▶ TUGAS YANG DIBERIKAN
Tuliskan kembali seluruh kutipan sumber di bawah tentang longsor di area tambang Kalialang, kata demi kata tanpa perubahan apa pun.

═════ KUTIPAN SUMBER ═════

KOTA SEMARANG - Aktivitas galian C yang dikelola PT Praba Mas Hill (PMH) di Kalialang, Kelurahan Sukorejo, Kecamatan Gunungpati, Kota Semarang, kembali memicu kontroversi. Peristiwa longsor yang terjadi pada Selasa (11/11/2025) bukan hanya menimbulkan kekhawatiran mendalam bagi warga setempat, tetapi juga membuka tabir dugaan pelanggaran serius dalam proses perizinan dan pengelolaan tambang yang selama ini berjalan.
Kawasan Kalialang, yang seharusnya dilindungi sebagai zona hijau atau wilayah resapan air vital bagi ekosistem kota, kini tercemar oleh aktivitas pertambangan berskala besar. Kondisi ini sontak menimbulkan pertanyaan besar di benak warga: bagaimana mungkin izin tambang dapat diterbitkan di area yang secara tata ruang seharusnya difungsikan sebagai kawasan konservasi?
Kecurigaan warga semakin menguat tatkala melihat realitas di lapangan. "Saya yakin kalaupun izinnya ada, pelaksanaannya tidak sesuai prosedur. K3-nya sangat buruk, hampir tidak pernah terlihat insinyur penanggung jawab seperti yang wajib ada dalam dokumen izin, " ungkap seorang warga yang memilih untuk merahasiakan identitasnya demi keamanan.

═════ BAHAN YANG DISEDIAKAN ═════

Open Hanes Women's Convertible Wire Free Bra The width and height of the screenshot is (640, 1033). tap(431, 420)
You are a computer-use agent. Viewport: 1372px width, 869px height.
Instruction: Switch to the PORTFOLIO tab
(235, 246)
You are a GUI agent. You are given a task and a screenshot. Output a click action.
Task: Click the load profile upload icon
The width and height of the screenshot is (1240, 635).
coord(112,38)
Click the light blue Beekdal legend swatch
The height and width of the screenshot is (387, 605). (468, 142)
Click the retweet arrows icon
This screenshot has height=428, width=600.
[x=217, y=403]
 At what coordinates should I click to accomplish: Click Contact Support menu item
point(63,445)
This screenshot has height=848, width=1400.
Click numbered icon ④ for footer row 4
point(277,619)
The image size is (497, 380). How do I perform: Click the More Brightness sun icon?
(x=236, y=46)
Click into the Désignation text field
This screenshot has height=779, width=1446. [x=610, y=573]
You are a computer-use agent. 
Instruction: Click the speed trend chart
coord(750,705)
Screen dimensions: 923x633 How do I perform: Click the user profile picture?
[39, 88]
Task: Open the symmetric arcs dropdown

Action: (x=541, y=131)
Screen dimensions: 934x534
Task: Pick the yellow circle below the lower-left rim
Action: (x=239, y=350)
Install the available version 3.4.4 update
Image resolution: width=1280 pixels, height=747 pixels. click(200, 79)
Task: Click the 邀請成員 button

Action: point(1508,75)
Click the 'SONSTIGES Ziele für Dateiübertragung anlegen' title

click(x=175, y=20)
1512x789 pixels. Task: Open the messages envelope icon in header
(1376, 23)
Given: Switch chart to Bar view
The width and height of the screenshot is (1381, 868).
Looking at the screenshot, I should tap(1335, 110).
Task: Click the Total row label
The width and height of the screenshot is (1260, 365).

═════

▶ JAWABAN TUGAS
KOTA SEMARANG - Aktivitas galian C yang dikelola PT Praba Mas Hill (PMH) di Kalialang, Kelurahan Sukorejo, Kecamatan Gunungpati, Kota Semarang, kembali memicu kontroversi. Peristiwa longsor yang terjadi pada Selasa (11/11/2025) bukan hanya menimbulkan kekhawatiran mendalam bagi warga setempat, tetapi juga membuka tabir dugaan pelanggaran serius dalam proses perizinan dan pengelolaan tambang yang selama ini berjalan.
Kawasan Kalialang, yang seharusnya dilindungi sebagai zona hijau atau wilayah resapan air vital bagi ekosistem kota, kini tercemar oleh aktivitas pertambangan berskala besar. Kondisi ini sontak menimbulkan pertanyaan besar di benak warga: bagaimana mungkin izin tambang dapat diterbitkan di area yang secara tata ruang seharusnya difungsikan sebagai kawasan konservasi?
Kecurigaan warga semakin menguat tatkala melihat realitas di lapangan. "Saya yakin kalaupun izinnya ada, pelaksanaannya tidak sesuai prosedur. K3-nya sangat buruk, hampir tidak pernah terlihat insinyur penanggung jawab seperti yang wajib ada dalam dokumen izin, " ungkap seorang warga yang memilih untuk merahasiakan identitasnya demi keamanan.